Rifampicin induction of CYP3A4 requires pregnane X receptor cross talk with hepatocyte nuclear factor 4α and coactivators, and suppression of small heterodimer partner gene expression

Bile acids and drugs activate pregnane X receptor (PXR) to induce CYP3A4, which is the predominant cytochrome P450 enzyme expressed in the liver and intestine and plays a critical role in detoxifying bile acids and drugs, and protecting against cholestasis. The aim of this study is to investigate the molecular mechanism of PXR cross talk with other nuclear receptors and coactivators in regulating human CYP3A4 gene transcription. Rifampicin dose dependently induced the CYP3A4 but inhibited small heterodimer partner (SHP) mRNA expression levels in primary human hepatocytes. Rifampicin strongly stimulated PXR and hepatocyte nuclear factor 4 alpha (HNF4 alpha) interaction, and CYP3A4 reporter activity, which was further stimulated by peroxisome proliferators- activated receptor gamma co-activator 1 alpha (PGC-1 alpha) and steroid receptor coactivator-1 (SRC-1) but inhibited by SHP. Mutation of the putative HNF4 alpha binding site in the distal xenobiotic responsive element module did not affect CYP3A4 basal promoter activity and synergistic stimulation by PXR and HNF4 alpha. Chromatin immunoprecipitation assays revealed that rifampicin-activated PXR recruited HNF4 alpha and SRC-1 to the CYP3A4 chromatin. On the other hand, SHP reduced PXR recruitment of HNF4 alpha and SRC-1 to the CYP3A4 chromatin.

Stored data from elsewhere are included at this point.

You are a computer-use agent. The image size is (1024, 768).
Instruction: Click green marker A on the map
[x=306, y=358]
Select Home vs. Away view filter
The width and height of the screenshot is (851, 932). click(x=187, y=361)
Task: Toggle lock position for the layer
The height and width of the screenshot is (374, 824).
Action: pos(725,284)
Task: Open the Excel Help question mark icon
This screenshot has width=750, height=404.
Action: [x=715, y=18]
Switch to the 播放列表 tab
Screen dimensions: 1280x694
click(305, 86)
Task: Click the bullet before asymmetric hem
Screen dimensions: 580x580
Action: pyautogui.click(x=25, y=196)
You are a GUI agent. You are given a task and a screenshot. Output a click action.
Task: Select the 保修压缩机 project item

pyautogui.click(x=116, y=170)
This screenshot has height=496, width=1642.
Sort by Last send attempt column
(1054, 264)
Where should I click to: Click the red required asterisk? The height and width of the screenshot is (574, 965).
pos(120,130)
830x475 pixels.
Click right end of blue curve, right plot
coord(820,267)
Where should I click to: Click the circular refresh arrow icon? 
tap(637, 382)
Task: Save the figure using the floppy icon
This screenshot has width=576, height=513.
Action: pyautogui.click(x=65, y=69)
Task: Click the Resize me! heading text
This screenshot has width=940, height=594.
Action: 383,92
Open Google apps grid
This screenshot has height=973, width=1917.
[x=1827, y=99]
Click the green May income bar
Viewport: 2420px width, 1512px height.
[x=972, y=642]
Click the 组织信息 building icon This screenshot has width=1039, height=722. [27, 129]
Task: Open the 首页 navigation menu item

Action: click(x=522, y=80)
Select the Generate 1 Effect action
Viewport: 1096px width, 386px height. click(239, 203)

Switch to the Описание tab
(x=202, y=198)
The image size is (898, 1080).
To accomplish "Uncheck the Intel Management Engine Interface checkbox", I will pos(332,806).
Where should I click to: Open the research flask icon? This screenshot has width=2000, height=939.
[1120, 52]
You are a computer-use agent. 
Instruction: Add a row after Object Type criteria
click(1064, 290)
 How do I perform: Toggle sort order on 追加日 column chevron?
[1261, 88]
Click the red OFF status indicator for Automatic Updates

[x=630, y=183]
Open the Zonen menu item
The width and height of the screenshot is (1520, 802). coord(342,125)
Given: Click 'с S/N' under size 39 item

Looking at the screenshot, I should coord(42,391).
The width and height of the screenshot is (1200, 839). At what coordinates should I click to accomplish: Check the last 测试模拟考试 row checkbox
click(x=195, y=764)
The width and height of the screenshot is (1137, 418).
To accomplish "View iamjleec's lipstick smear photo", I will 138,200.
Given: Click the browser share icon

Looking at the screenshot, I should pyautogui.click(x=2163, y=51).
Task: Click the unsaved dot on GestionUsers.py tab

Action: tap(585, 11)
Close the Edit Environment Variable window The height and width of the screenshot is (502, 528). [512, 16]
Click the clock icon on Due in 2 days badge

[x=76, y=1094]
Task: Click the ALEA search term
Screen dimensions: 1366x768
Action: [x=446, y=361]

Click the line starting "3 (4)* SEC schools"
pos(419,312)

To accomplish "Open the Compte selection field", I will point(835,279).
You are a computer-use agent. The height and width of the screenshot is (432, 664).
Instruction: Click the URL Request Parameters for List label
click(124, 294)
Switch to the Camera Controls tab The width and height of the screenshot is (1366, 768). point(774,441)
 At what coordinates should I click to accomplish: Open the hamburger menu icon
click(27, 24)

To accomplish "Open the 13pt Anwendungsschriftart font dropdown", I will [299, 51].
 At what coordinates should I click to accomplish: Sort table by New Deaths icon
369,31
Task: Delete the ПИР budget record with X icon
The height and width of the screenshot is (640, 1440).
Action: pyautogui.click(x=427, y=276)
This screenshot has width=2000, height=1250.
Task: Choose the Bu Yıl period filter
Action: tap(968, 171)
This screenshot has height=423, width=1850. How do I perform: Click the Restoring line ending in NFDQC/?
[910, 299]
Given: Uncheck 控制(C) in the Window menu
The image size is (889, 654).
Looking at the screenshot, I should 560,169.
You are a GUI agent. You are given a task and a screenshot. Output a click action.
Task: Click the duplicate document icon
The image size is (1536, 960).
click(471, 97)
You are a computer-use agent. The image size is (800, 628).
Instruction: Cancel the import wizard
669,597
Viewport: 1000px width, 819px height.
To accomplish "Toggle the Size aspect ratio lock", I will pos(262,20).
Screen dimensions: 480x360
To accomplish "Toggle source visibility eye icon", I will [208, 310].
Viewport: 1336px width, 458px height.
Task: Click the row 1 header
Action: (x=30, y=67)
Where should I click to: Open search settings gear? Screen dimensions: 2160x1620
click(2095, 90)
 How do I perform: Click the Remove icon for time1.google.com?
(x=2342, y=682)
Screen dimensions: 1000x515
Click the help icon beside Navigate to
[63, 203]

The human SHP promoter was stimulated by HNF4 alpha and PGC-1 alpha. Upon activation by rifampicin, PXR inhibited SHP promoter activity. Results suggest that PXR strongly induces CYP3A4 gene transcription by interacting with HNF4 alpha, SRC-1, and PGC-1 alpha. PXR concomitantly inhibits SHP gene transcription and maximizes the PXR induction of the CYP3A4 gene in human livers. Drugs targeted to PXR may be developed for treating cholestatic liver diseases induced by bile acids and drugs.